## Written exercise
Update the records from the first line up to and including the line with "pos(121,92)", replacing every "Where should I click to" with "Where do I click to". Return only those lines, with nothing else changed.

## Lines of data
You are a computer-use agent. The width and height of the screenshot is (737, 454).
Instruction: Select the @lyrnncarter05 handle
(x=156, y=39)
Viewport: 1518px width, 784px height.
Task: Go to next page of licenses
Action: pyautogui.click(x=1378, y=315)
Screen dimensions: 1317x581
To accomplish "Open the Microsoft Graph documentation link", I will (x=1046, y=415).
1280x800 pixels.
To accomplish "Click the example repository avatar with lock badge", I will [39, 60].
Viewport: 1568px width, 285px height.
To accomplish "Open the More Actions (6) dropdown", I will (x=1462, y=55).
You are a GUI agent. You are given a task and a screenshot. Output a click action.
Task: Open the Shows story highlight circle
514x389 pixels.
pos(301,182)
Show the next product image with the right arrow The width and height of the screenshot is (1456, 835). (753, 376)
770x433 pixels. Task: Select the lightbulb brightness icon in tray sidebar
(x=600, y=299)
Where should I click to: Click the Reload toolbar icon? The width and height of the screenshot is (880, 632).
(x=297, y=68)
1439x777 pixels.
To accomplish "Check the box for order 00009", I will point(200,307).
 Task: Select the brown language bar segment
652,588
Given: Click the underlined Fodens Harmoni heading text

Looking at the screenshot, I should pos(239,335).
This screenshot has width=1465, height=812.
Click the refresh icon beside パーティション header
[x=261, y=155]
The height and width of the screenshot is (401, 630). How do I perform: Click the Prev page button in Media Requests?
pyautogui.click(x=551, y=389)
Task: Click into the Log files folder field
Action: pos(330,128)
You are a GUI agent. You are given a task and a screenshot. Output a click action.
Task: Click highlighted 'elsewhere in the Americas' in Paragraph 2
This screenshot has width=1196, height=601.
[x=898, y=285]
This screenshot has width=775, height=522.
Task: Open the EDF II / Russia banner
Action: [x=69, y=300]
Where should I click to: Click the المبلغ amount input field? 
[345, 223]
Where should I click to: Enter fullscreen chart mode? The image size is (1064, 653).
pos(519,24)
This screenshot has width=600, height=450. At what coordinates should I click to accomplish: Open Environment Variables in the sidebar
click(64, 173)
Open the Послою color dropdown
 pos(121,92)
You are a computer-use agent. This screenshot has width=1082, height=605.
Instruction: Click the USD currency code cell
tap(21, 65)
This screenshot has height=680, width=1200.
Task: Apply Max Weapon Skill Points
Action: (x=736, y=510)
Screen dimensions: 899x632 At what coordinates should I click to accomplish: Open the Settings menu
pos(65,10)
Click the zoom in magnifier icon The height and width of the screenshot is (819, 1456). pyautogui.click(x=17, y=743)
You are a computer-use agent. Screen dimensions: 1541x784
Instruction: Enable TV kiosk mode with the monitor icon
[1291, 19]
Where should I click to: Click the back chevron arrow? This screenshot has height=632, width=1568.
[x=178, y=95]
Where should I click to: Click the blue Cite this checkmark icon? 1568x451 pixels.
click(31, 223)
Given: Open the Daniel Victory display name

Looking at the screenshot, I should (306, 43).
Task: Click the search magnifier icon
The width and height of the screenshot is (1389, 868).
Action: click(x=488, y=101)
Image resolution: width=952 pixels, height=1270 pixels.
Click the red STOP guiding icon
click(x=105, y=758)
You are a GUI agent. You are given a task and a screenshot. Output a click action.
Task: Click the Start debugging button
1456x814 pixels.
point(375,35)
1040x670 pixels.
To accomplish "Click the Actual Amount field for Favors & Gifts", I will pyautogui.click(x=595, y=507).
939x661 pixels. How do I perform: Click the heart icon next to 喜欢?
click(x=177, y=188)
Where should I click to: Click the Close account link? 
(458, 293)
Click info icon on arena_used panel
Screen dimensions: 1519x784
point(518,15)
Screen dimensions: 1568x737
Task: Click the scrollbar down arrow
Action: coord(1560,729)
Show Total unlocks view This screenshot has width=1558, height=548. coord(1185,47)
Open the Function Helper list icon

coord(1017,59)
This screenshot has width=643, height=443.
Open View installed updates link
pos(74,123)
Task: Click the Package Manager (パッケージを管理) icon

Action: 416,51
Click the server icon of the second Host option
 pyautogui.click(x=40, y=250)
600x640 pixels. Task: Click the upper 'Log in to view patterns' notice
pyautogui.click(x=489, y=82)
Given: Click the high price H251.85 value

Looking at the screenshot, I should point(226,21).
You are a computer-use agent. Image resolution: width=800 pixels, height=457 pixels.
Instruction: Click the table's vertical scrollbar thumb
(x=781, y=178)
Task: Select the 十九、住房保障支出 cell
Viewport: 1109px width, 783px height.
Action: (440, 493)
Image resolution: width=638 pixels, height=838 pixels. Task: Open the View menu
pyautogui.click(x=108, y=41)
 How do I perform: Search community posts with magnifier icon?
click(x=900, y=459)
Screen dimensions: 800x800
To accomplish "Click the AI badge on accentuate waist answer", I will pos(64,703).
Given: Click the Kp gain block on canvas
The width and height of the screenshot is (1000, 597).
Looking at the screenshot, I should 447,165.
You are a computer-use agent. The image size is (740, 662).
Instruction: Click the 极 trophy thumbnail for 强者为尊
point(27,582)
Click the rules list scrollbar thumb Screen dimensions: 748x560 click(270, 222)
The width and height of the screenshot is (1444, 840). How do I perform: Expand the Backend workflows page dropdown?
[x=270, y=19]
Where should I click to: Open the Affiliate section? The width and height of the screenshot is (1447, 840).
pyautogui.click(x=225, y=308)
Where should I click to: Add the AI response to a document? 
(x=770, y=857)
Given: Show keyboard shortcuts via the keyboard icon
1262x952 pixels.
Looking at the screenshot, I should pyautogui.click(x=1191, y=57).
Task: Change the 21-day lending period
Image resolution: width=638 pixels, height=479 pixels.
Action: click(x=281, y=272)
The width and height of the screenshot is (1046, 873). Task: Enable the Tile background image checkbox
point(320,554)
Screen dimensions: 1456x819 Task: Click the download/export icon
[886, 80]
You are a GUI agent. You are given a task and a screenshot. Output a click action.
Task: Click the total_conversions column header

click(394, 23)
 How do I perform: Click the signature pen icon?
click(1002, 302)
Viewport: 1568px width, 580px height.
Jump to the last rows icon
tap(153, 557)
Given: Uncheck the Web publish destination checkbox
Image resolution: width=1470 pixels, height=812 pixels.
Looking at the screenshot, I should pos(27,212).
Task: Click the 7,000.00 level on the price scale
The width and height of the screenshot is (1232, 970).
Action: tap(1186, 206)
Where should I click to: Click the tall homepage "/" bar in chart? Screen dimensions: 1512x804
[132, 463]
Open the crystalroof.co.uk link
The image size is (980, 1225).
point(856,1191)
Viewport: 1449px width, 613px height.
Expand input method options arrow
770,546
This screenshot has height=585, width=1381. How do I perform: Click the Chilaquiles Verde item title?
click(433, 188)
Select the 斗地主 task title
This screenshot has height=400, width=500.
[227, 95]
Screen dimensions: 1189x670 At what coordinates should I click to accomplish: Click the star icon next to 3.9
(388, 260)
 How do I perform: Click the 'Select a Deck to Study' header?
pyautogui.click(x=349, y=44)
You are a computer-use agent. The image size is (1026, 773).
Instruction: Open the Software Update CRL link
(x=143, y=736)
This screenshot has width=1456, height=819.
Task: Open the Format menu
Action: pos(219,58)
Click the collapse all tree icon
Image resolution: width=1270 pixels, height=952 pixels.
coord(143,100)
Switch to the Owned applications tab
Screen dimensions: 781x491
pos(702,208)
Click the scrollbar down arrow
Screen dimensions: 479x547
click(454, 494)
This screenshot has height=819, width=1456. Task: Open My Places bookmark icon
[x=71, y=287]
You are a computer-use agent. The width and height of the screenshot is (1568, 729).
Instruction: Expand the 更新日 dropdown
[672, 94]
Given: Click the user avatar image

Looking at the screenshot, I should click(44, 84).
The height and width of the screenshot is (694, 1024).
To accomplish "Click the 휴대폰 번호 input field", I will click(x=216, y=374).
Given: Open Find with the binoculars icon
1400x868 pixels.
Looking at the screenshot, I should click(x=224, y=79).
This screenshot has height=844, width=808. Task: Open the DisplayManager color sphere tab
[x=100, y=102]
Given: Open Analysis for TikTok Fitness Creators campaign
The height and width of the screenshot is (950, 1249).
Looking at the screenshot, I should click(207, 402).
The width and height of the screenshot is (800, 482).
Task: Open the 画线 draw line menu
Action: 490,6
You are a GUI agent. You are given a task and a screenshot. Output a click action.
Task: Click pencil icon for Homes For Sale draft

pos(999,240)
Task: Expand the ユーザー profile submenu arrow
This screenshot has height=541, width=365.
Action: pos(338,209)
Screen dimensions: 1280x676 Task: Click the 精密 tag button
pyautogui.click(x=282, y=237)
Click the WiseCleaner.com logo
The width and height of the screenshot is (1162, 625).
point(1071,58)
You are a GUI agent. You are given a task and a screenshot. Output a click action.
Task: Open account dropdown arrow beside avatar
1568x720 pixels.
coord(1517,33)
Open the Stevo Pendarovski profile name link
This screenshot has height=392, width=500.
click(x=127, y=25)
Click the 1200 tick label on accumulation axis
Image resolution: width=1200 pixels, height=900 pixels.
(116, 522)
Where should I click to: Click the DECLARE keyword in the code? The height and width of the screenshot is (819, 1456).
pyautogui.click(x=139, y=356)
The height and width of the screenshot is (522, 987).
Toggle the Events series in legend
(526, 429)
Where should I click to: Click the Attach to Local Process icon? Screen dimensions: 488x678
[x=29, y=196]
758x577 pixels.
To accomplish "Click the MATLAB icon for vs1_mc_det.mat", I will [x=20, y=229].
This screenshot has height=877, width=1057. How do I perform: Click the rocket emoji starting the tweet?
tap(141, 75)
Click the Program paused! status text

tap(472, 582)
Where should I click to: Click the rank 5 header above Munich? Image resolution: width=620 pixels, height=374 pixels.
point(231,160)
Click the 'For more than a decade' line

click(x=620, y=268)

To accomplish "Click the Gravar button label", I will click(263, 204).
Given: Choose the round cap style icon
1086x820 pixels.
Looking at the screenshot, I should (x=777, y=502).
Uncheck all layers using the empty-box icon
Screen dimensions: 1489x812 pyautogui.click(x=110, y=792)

## Exercise output
You are a computer-use agent. The width and height of the screenshot is (737, 454).
Instruction: Select the @lyrnncarter05 handle
(x=156, y=39)
Viewport: 1518px width, 784px height.
Task: Go to next page of licenses
Action: pyautogui.click(x=1378, y=315)
Screen dimensions: 1317x581
To accomplish "Open the Microsoft Graph documentation link", I will (x=1046, y=415).
1280x800 pixels.
To accomplish "Click the example repository avatar with lock badge", I will [39, 60].
Viewport: 1568px width, 285px height.
To accomplish "Open the More Actions (6) dropdown", I will (x=1462, y=55).
You are a GUI agent. You are given a task and a screenshot. Output a click action.
Task: Open the Shows story highlight circle
514x389 pixels.
pos(301,182)
Show the next product image with the right arrow The width and height of the screenshot is (1456, 835). (753, 376)
770x433 pixels. Task: Select the lightbulb brightness icon in tray sidebar
(x=600, y=299)
Where do I click to: Click the Reload toolbar icon? The width and height of the screenshot is (880, 632).
(x=297, y=68)
1439x777 pixels.
To accomplish "Check the box for order 00009", I will point(200,307).
 Task: Select the brown language bar segment
652,588
Given: Click the underlined Fodens Harmoni heading text

Looking at the screenshot, I should pos(239,335).
This screenshot has width=1465, height=812.
Click the refresh icon beside パーティション header
[x=261, y=155]
The height and width of the screenshot is (401, 630). How do I perform: Click the Prev page button in Media Requests?
pyautogui.click(x=551, y=389)
Task: Click into the Log files folder field
Action: pos(330,128)
You are a GUI agent. You are given a task and a screenshot. Output a click action.
Task: Click highlighted 'elsewhere in the Americas' in Paragraph 2
This screenshot has width=1196, height=601.
[x=898, y=285]
This screenshot has width=775, height=522.
Task: Open the EDF II / Russia banner
Action: [x=69, y=300]
Where do I click to: Click the المبلغ amount input field? 
[345, 223]
Where do I click to: Enter fullscreen chart mode? The image size is (1064, 653).
pos(519,24)
This screenshot has width=600, height=450. At what coordinates should I click to accomplish: Open Environment Variables in the sidebar
click(64, 173)
Open the Послою color dropdown
 pos(121,92)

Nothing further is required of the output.